The Fed Seems Bemused, Wall Street Acts Confused

No clear signals ahead of tomorrow's Fed meeting on interest rates

By

Investors pushed stocks up, then down last week as the economy sent mixed signals ahead of a pivotal Federal Reserve meeting tomorrow.

And whatever the Fed decides, more volatility could be in store. While some analysts think investors would shrug off a rate increase, others say stocks could plunge.

That's what happened in late March, when the Fed stepped on the economic brakes for the first time in three years, boosting short-term interest rates 0.25 percentage point. Stock prices of major companies fell nearly 10 percent over the next few weeks.

"We will see a plummet in both the stock and the bond markets" if the Fed makes another move tomorrow, forecasts Peggy Farley, managing director of AMAS Securities, in New York. "The market has already assumed the Fed will not raise interest rates."

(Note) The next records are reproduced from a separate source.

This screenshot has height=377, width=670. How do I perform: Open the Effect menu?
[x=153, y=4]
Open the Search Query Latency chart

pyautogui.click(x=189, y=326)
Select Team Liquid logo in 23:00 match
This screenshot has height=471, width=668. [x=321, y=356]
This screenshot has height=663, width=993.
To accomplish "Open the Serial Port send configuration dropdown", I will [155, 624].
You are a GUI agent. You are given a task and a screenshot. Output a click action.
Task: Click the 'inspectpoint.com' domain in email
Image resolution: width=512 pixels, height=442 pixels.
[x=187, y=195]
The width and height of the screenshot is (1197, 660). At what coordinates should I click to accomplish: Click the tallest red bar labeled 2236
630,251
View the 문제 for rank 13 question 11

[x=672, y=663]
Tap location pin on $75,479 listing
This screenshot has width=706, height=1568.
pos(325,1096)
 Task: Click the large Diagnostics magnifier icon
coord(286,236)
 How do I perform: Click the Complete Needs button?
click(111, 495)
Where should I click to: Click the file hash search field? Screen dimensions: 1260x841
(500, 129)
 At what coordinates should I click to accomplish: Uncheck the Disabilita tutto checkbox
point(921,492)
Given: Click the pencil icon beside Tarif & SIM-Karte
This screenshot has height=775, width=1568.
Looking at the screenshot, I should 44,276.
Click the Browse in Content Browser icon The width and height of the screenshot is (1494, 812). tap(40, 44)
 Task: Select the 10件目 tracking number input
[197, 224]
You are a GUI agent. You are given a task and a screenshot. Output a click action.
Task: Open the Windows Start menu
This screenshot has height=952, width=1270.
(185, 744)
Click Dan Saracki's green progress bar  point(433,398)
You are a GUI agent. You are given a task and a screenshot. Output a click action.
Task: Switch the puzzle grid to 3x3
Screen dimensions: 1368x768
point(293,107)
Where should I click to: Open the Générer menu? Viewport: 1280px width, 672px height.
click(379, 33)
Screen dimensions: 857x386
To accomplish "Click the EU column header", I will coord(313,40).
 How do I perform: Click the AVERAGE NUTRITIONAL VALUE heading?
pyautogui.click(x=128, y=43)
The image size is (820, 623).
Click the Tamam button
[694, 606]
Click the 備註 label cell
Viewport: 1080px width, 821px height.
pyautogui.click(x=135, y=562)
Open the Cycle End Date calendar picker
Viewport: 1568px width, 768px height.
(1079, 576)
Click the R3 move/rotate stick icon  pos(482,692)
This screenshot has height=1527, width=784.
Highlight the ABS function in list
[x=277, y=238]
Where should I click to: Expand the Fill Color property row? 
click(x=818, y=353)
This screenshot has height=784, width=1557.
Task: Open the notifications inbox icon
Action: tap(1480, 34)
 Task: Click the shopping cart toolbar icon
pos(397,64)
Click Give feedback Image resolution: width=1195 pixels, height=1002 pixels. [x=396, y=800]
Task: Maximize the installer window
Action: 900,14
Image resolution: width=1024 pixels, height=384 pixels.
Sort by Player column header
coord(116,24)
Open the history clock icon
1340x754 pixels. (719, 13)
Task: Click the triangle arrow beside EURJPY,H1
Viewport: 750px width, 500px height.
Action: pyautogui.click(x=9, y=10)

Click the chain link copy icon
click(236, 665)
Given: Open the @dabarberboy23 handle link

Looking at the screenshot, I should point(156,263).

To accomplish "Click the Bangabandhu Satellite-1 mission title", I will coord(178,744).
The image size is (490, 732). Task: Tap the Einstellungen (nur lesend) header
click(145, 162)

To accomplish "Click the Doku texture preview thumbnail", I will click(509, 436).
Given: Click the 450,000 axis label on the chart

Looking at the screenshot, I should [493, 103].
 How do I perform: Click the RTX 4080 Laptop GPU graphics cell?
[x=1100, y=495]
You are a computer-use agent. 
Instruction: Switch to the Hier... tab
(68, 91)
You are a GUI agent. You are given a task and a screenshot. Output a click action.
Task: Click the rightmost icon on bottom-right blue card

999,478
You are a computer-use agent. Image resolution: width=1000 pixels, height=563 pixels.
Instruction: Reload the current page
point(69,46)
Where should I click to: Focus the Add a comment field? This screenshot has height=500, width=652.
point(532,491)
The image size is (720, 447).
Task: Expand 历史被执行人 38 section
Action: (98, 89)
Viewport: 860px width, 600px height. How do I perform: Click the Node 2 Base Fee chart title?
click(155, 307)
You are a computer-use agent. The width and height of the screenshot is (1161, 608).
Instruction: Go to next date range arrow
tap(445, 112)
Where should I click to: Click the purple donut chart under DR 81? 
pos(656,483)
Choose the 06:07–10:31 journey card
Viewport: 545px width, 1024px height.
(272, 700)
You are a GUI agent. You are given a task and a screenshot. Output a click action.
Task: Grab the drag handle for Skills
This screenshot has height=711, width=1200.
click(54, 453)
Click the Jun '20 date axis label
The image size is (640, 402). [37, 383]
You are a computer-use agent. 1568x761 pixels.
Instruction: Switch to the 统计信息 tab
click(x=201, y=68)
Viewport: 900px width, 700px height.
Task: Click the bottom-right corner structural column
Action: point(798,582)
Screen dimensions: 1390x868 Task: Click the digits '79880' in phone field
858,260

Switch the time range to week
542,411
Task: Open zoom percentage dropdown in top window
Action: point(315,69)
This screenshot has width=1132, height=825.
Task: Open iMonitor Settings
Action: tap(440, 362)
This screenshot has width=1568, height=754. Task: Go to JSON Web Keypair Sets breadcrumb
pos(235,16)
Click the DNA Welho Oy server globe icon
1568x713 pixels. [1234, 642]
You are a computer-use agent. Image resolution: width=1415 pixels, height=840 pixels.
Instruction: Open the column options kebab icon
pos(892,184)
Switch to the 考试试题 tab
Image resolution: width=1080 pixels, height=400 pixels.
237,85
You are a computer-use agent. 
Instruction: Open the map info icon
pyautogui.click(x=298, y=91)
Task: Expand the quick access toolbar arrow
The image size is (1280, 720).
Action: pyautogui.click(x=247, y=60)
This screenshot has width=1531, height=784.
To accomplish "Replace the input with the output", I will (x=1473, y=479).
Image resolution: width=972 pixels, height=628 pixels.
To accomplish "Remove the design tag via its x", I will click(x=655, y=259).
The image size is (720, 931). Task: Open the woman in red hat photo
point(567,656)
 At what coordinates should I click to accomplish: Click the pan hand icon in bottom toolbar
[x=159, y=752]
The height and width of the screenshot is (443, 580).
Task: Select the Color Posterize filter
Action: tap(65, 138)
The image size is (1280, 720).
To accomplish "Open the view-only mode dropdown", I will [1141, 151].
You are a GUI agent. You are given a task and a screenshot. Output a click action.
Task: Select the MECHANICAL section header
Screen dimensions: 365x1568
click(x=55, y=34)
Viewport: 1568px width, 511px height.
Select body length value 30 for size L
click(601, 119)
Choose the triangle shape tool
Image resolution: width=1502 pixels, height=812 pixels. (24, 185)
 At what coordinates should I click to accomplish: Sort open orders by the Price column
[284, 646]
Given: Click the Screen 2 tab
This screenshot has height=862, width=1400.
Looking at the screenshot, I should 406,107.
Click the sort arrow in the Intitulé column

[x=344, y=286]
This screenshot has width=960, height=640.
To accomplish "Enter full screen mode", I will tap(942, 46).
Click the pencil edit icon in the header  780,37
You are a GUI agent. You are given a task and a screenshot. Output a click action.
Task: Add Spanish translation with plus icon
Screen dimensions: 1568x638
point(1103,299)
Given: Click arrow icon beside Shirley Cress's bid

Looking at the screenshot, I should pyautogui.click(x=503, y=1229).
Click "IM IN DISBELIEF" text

In a recent survey by Blue Chip Economic Indicators, two-thirds of economists predict the Fed will leave rates alone. Their case was bolstered Thursday, when the Commerce Department said consumer prices rose a scant 0.1 percent. That followed a big drop in wholesale prices.

Then Friday's report of a 2.6 percent jump in housing starts in April caused investors to turn tail. They figured the economy may not be slowing fast enough to please the Fed. After setting a record Monday, the market closed the week flat.

A third of economists see rates rising. Many say that with unemployment at a mere 4.9 percent, the Fed must raise rates or see wages and inflation move higher.

Unemployment is not at an "inflation-safe" level, says Tim O'Neill, chief economist at Harris Bank in Chicago.

Uncertainty about the Fed breeds uncertainty in the market.

Where Ms. Farley predicts a stock plunge from a rate hike, William Helman, director of investment policy at Smith Barney, expects little impact - barring an unexpectedly steep increase.

"The market could breathe a sigh of relief and say it isn't going to happen again for a while," he guesses.

"A great deal depends on the way the Fed pitches it to the market," says James Grant, editor of Interest Rate Observer.

If, "with a wink and a nudge," the Fed hints somehow that this hike is the last one, the market may take it favorably, he explains.

"There are enough people out there expecting the Fed to tighten that I don't expect a rude surprise in the market," says Michael Flament of Wright Investors Service in Bridgeport, Conn.

The Fed's goal is to keep the economy at a noninflationary pace. But chairman Alan Greenspan also appears worried that stocks may get so overpriced that a speculative "bubble" develops in US markets.

That happened in Japan in the late 1980s. Then the bubble burst, and the country is still recovering from the deep recession that followed.

Last December, Mr. Greenspan questioned whether American investors were displaying "irrational exuberance."

An even blunter warning followed earlier this year.

That prompted tough questioning when Greenspan appeared before the House Budget Committee in March.

"Why have you, on two occasions, taken to jawboning the US stock market and the US bond market with your comments to affect a free and open market?" asked Republican lawmaker Jim Bunning of Kentucky.

Greenspan insisted he had neither the intention nor the power to affect stock market prices.

H. Erich Heinemann, of Heinemann Economic Research, New York, maintains that when the Fed pumped money into the economy from 1991 to 1993 to pull it out of recession, most of the money went into stocks, not tradable goods and services.

It's hard to predict whether new money will go into the real economy, inflation, or financial markets, he says.

Some economists see a slowdown for business activity in the months ahead: less construction spending, a decrease for inventories, and some reductions in government spending.